The Complaint alleges that Claimant imported Defendant Tusk into the United States in violation of the Endangered Species Act (the “ESA”), 16 U.S.C. § 1531 et seq., and the African Elephant Conservation Act (the “AECA”), 16 U.S.C. § 4201 et seq. (Compl. ¶ 2.) Counts One and Two of the Complaint allege that Claimant imported Defendant Tusk into the United States without a permit for the export (Count One) or the import (Count Two) of a species listed on Appendix I of the Convention on International Trade in Endangered Species of Wild Fauna and Flora (“CITES”), and the Tusk is thus subject to forfeiture under 16 U.S.C. § 1540(e)(4)(A). (Compl. ¶¶ 42–51.) Count Three alleges that the Defendant Tusk is an African elephant specimen, listed as a threatened species under the ESA, see16 U.S.C. § 1538(a)(1)(G), and was imported into the United States in violation of the Special Rule for African elephants, see50 C.F.R. § 17.40(e)(2), because no exception to the prohibition on the import of African elephants applies, and is thus subject to forfeiture under 16 U.S.C. § 1540(e)(4)(A). (Compl. ¶¶ 52–60.) Count Four alleges that Defendant Tusk was imported in violation of the moratorium on the importation of all ivory issued by the FWS under 16 U.S.C. §§ 4222 and 4223(5), and fails to qualify for the exception for sport-hunted trophies under § 4222(e), and is thus subject to forfeiture under 16 U.S.C. § 1540(e)(4)(A) and § 4224(e). ( Id. ¶¶ 61–65.)

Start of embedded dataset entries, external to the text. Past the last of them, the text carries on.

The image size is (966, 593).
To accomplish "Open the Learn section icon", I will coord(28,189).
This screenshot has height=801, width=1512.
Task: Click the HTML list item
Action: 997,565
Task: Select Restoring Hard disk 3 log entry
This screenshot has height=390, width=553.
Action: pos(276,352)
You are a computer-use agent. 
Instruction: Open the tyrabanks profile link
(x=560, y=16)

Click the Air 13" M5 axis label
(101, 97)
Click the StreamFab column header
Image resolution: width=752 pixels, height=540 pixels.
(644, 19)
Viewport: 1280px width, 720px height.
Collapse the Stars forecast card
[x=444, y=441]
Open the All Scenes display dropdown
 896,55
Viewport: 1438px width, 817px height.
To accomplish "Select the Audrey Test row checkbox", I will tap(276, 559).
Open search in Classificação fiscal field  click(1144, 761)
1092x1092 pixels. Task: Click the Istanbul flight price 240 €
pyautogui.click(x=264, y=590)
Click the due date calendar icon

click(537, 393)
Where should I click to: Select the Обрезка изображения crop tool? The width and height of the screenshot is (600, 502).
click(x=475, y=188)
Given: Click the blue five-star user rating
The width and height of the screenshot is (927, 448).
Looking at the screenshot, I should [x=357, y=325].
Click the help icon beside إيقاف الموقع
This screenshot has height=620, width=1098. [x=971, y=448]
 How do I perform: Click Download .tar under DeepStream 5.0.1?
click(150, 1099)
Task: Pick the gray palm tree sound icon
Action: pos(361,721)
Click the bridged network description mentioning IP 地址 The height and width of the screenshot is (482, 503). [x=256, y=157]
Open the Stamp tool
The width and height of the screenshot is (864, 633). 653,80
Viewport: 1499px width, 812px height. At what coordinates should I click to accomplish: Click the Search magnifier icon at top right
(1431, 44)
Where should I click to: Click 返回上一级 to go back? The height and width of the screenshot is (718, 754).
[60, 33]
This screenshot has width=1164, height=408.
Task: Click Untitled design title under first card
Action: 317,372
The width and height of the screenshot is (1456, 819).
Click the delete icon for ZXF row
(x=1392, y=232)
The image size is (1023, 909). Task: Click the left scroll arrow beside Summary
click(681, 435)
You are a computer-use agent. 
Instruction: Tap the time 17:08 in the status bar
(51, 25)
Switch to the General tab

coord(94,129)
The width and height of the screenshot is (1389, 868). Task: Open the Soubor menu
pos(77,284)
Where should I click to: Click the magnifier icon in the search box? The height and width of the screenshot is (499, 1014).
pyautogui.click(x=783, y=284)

III. DISCUSSIONA. Standard of Review

A motion for summary judgment must be granted if “the movant shows that there is no genuine dispute as to any material fact and the movant is entitled to judgment as a matter of law.” Fed.R.Civ.P. 56(a). In determining whether a genuine issue of material fact exists, “the court must draw all reasonable inferences in favor of the nonmoving party.” Reeves v. Sanderson Plumbing Prods., Inc., 530 U.S. 133, 149, 120 S.Ct. 2097, 147 L.Ed.2d 105 (2000). Further, the burden of showing the absence of any genuine dispute as to a material fact rests on the movant. See Adickes v. S.H. Kress & Co., 398 U.S. 144, 157, 90 S.Ct. 1598, 26 L.Ed.2d 142 (1970). A fact is material if its existence or non-existence “might affect the outcome of the suit under the governing law,” and an issue of fact is genuine if “the evidence is such that a reasonable jury could return a verdict for the nonmoving party.” Anderson v. Liberty Lobby, Inc., 477 U.S. 242, 248, 106 S.Ct. 2505, 91 L.Ed.2d 202 (1986). Rule 56 “mandates the entry of summary judgment ... against a party who fails to make a showing sufficient to establish the existence of an element essential to that party's case, and on which that party will bear the burden of proof at trial.” Celotex Corp. v. Catrett, 477 U.S. 317, 322, 106 S.Ct. 2548, 91 L.Ed.2d 265 (1986). In such a situation, “there can be ‘no genuine issue as to any material fact,’ since a complete failure of proof concerning an essential element of the nonmoving party's case necessarily renders all other facts immaterial.” Id. at 323, 106 S.Ct. 2548. A grant of summary judgment is proper [w]hen no rational jury could find in favor of the nonmoving party because the evidence to support its case is so slight.” Gallo v. Prudential Residential Servs., L.P., 22 F.3d 1219, 1224 (2d Cir.1994).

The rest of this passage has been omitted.